Lackey would land somewhere in between. Like Cholowsky, he is close to a finished product.
The presence of Walker McKinven, the former Brewers catching and strategy and run prevention coach now serving as bench coach, would matter here. It would signal confidence that Chicago can turn Lackey’s 55-grade fielding and 50-grade arm into a dependable everyday catcher.
It would also suggest the Sox think their coaching staff can raise both his floor and his ceiling.
From the baseball operations side, Cholowsky would fit a team that believes Will Venable can build a workable lineup even with a crowded infield. Getz’s confidence in Venable has grown a lot this year, even with the dramatic home-road split that raises questions about his managing. If Venable has already found ways to win without the first overall pick, the thinking goes, what happens when he gets the most highly anticipated shortstop Troy Tulowitzki?
Emerson would connect to a different organizational memory: the success of Montgomery, the No. 22 overall pick in 2021. His path from an injury-plagued Triple-A hitter to a cumulative 5.3 WAR player in essentially a year’s worth of games showed the Sox what can happen when scouting, research and development line up on the right kind of talent at the right price.
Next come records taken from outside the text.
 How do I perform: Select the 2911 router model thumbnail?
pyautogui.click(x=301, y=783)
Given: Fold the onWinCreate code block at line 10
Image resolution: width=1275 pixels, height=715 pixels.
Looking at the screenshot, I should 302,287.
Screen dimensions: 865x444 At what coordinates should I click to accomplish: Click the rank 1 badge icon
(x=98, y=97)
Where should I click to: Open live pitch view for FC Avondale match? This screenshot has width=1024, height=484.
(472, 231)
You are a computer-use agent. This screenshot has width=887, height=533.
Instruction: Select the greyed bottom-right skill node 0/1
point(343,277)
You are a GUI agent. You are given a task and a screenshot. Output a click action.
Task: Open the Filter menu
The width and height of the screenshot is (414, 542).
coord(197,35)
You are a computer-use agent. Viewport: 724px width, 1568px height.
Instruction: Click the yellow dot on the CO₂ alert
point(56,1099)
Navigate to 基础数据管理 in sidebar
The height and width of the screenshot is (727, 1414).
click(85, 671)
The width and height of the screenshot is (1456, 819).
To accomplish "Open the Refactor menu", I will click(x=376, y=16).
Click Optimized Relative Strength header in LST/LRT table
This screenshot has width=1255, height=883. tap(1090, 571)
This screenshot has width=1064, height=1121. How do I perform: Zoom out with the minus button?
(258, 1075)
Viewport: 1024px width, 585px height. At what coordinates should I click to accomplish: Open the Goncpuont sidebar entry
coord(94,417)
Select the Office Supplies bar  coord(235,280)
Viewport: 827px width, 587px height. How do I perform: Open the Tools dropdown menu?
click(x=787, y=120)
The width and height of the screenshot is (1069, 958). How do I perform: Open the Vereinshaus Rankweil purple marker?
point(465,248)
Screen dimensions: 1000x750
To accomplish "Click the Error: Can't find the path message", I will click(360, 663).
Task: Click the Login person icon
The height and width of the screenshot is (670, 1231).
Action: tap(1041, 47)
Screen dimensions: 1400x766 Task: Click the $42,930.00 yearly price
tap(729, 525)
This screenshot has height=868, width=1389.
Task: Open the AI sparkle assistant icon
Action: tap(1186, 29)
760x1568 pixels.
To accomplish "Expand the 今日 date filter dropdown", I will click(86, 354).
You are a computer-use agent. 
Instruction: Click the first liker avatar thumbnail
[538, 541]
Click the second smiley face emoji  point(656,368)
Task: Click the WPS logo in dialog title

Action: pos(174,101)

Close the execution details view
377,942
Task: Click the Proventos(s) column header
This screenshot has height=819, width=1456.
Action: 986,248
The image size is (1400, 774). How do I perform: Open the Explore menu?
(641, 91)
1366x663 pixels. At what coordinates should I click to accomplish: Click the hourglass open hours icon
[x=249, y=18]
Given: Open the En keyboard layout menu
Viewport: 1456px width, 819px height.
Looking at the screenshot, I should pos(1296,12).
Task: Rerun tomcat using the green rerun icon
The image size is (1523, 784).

Going back to that model would mean repeating the formula with players who offer 50-grade fielding and speed and smooth lefty swings.
Lackey would point to a more immediate need. The Sox are not satisfied with their catchers now or in the future, and Lackey could move quickly into the job.
There isn’t much belief that Kyle Teel or Edgar Quero, or anyone else in the minors, is going to become the kind of catcher every pitcher wants behind the plate while also bringing elite defense. Choosing a catcher first overall would also reflect a front office that may prefer a slower-burn player with long-term defensive value over a flashier, more versatile shortstop at a higher price point.